If a line below holds the word "computer", count it; then say how many such lines there are and nothing else.

-- AVAILABLE DATA --
****************************************

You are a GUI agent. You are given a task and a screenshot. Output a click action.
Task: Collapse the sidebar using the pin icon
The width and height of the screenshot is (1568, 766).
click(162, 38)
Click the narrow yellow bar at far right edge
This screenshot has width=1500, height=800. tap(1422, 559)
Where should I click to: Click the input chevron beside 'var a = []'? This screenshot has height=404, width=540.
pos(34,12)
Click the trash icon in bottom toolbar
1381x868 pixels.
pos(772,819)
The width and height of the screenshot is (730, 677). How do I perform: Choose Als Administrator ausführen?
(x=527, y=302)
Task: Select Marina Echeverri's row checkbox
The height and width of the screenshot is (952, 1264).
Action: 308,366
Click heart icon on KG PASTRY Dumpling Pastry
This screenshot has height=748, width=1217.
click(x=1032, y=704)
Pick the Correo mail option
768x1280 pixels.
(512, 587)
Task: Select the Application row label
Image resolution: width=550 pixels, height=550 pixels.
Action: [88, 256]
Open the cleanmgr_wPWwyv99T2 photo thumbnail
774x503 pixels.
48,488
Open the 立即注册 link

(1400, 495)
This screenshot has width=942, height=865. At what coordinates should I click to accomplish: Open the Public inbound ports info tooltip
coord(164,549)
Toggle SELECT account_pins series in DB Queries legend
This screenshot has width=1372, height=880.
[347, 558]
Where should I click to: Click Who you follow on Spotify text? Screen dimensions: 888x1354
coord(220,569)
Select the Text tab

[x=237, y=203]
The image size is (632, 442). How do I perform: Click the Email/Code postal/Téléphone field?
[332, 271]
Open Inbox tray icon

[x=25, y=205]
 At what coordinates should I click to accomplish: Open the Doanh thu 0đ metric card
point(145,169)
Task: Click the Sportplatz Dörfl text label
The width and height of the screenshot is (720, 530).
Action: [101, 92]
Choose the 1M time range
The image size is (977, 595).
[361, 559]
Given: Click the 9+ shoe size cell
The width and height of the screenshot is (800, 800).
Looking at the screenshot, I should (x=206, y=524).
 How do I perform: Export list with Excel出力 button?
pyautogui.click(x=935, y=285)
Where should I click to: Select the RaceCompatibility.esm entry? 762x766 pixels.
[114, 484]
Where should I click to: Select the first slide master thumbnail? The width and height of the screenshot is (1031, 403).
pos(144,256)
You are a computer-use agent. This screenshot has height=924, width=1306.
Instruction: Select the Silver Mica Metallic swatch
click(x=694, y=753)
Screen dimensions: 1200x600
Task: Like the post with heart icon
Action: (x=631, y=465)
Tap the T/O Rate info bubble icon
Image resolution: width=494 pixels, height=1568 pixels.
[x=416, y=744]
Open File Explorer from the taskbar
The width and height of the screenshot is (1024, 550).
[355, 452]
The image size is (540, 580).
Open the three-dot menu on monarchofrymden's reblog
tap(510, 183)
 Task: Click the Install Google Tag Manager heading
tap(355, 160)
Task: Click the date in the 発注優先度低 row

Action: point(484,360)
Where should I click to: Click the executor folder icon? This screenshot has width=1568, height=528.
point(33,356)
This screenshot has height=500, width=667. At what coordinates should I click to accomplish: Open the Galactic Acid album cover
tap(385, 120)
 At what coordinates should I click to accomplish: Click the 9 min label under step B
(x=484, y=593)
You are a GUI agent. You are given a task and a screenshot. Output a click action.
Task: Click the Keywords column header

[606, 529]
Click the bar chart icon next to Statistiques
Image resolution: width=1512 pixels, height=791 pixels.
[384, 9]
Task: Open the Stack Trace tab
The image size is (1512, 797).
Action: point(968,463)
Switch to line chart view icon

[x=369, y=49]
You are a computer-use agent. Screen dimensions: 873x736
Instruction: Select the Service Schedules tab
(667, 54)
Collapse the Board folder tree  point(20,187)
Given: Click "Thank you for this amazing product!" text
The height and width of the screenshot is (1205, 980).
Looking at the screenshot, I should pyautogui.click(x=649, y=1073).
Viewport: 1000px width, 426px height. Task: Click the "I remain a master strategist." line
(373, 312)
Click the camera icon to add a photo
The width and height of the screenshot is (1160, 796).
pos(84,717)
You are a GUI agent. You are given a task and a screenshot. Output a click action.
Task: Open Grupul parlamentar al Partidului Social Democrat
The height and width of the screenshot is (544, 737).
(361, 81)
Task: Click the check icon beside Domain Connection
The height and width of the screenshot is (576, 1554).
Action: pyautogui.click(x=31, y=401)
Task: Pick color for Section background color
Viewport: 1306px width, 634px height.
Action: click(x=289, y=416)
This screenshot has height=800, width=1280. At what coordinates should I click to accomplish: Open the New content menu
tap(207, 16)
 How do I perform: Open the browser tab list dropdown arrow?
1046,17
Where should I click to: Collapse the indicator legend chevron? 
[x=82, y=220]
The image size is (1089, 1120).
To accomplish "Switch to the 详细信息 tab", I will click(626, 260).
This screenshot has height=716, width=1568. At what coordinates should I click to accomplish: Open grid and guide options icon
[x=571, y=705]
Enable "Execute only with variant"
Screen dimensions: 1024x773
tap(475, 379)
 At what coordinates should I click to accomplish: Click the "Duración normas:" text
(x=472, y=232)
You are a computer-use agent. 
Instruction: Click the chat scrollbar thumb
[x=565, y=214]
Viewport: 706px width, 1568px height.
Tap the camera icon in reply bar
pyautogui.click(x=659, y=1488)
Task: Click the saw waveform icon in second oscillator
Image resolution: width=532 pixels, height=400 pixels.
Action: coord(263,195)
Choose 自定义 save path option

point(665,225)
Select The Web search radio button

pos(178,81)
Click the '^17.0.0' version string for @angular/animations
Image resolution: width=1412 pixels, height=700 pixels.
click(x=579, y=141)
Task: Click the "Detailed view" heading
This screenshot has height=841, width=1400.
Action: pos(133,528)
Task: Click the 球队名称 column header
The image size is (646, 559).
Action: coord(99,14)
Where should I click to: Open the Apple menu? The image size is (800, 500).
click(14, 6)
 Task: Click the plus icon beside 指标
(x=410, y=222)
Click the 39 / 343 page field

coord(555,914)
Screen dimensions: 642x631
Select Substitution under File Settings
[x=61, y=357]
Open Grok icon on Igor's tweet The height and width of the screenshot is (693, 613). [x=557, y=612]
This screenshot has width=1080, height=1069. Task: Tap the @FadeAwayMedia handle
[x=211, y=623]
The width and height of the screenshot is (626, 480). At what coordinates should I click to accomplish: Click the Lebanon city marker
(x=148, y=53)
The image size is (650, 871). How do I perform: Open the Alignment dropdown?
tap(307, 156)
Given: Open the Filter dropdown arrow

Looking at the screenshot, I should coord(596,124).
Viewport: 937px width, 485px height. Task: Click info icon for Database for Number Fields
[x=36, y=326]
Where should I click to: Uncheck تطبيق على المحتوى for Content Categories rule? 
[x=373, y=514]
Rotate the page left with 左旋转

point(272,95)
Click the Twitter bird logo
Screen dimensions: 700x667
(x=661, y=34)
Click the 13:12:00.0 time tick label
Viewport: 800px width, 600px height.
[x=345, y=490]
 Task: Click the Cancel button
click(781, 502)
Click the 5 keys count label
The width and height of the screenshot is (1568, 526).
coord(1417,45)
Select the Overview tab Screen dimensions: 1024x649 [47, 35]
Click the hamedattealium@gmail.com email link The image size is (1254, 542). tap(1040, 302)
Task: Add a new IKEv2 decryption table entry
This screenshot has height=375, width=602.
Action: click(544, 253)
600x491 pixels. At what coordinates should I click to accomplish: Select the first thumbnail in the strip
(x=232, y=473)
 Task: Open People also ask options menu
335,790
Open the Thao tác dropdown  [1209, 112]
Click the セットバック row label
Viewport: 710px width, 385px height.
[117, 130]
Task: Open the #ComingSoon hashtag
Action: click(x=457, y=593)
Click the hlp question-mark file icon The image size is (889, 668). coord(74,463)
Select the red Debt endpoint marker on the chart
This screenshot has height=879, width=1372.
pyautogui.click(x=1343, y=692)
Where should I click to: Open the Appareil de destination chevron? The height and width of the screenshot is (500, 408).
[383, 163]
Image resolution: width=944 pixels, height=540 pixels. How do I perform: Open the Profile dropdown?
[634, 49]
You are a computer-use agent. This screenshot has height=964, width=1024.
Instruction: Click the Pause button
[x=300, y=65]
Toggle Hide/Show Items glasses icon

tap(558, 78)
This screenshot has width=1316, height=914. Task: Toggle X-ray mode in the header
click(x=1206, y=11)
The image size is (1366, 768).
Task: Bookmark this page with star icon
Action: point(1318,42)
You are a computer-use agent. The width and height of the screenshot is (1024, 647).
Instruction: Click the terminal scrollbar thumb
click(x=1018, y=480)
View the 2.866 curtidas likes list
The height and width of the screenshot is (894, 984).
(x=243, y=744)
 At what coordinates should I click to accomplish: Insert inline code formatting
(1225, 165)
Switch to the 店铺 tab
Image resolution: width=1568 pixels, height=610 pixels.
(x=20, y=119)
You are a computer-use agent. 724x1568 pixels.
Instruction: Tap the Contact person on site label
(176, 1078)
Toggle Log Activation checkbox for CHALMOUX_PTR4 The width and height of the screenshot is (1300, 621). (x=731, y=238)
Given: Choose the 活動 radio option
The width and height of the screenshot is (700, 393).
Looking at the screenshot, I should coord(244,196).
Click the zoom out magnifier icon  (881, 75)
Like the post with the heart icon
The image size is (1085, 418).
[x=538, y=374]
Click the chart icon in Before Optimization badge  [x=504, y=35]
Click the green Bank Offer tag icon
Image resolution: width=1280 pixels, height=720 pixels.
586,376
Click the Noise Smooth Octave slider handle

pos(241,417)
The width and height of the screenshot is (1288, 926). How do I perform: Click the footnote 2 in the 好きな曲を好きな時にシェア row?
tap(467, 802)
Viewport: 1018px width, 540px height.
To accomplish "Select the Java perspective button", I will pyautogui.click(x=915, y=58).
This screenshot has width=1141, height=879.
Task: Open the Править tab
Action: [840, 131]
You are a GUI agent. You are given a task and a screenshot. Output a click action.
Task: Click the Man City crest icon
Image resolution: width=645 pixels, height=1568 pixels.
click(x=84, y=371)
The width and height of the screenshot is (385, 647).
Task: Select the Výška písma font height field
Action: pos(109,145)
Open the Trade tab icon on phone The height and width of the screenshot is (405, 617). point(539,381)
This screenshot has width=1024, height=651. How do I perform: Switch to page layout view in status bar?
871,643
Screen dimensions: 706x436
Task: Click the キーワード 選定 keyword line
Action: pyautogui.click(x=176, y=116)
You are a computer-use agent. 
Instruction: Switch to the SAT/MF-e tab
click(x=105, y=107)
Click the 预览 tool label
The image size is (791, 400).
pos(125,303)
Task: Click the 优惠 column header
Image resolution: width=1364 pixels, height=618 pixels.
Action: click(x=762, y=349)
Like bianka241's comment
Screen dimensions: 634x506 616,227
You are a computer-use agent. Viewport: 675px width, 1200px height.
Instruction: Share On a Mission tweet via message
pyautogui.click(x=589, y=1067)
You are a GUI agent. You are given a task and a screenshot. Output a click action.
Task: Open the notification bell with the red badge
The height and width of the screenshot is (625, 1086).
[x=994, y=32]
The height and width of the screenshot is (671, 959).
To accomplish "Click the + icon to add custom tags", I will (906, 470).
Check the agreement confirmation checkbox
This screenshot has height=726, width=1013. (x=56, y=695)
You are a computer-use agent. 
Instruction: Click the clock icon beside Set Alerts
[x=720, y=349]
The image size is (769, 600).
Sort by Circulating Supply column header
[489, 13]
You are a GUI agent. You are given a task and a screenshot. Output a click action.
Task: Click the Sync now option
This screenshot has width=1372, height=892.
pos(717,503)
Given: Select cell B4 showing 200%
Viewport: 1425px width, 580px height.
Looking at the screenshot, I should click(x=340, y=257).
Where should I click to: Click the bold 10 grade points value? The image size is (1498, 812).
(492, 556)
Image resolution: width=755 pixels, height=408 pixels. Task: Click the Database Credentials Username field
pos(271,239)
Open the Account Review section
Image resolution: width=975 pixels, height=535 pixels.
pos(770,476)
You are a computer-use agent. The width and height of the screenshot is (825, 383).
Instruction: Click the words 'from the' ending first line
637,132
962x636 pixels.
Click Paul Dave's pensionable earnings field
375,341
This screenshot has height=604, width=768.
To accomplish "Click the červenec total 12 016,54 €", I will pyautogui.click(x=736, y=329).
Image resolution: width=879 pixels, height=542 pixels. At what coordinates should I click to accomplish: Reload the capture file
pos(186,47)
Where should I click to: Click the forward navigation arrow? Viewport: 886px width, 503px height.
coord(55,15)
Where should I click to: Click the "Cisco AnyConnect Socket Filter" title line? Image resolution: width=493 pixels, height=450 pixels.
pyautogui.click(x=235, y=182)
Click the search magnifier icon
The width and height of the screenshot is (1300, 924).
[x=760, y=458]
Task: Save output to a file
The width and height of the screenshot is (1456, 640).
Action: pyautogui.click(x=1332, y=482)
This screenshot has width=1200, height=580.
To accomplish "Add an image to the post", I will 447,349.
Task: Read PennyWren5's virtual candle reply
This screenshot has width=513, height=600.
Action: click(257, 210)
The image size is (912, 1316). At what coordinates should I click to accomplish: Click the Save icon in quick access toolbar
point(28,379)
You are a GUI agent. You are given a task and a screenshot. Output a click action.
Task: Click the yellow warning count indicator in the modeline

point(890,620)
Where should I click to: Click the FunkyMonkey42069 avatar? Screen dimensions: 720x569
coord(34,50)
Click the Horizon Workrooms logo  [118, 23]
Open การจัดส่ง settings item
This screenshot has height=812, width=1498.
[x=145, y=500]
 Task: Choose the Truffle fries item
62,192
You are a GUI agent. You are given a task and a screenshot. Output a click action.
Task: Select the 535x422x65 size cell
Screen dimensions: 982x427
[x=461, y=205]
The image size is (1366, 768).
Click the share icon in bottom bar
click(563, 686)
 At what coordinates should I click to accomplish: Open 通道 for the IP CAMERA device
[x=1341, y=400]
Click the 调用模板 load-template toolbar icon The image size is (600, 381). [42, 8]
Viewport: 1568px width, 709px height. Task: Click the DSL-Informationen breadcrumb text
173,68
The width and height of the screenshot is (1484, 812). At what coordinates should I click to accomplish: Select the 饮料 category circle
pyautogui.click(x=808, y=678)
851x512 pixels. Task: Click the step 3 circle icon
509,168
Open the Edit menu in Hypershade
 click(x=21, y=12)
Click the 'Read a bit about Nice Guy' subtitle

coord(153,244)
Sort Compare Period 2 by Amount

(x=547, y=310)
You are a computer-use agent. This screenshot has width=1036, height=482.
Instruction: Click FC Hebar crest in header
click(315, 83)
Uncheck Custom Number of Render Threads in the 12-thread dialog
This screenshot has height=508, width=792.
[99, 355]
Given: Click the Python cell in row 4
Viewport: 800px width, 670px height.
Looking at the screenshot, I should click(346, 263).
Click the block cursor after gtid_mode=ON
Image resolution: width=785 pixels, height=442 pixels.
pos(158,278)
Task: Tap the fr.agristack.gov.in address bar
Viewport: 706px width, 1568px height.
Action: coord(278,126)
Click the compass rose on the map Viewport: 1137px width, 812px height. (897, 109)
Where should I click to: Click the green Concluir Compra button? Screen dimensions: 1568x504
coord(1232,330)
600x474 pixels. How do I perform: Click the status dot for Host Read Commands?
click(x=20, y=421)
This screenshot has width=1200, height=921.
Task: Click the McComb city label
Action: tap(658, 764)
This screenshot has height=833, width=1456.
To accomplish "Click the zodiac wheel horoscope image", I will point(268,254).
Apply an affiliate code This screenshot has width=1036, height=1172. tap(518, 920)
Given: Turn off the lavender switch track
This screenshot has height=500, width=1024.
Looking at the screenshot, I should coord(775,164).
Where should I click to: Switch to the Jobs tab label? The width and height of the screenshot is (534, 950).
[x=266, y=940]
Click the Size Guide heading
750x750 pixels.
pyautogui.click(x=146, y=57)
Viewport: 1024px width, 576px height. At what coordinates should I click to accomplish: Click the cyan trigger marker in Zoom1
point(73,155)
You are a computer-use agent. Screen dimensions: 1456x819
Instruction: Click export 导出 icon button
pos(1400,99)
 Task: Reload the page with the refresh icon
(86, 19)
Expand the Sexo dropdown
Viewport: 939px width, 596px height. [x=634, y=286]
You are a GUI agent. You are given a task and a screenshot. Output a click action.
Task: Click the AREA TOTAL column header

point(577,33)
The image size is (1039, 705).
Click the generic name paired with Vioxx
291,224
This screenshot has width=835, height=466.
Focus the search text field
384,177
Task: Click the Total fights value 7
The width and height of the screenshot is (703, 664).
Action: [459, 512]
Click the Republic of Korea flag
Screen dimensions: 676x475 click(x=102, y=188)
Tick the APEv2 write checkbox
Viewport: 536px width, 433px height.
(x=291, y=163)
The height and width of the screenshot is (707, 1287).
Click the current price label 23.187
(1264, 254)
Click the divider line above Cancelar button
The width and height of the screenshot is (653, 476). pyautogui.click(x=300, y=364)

****************************************

-- THE COMPLETED TASK --
12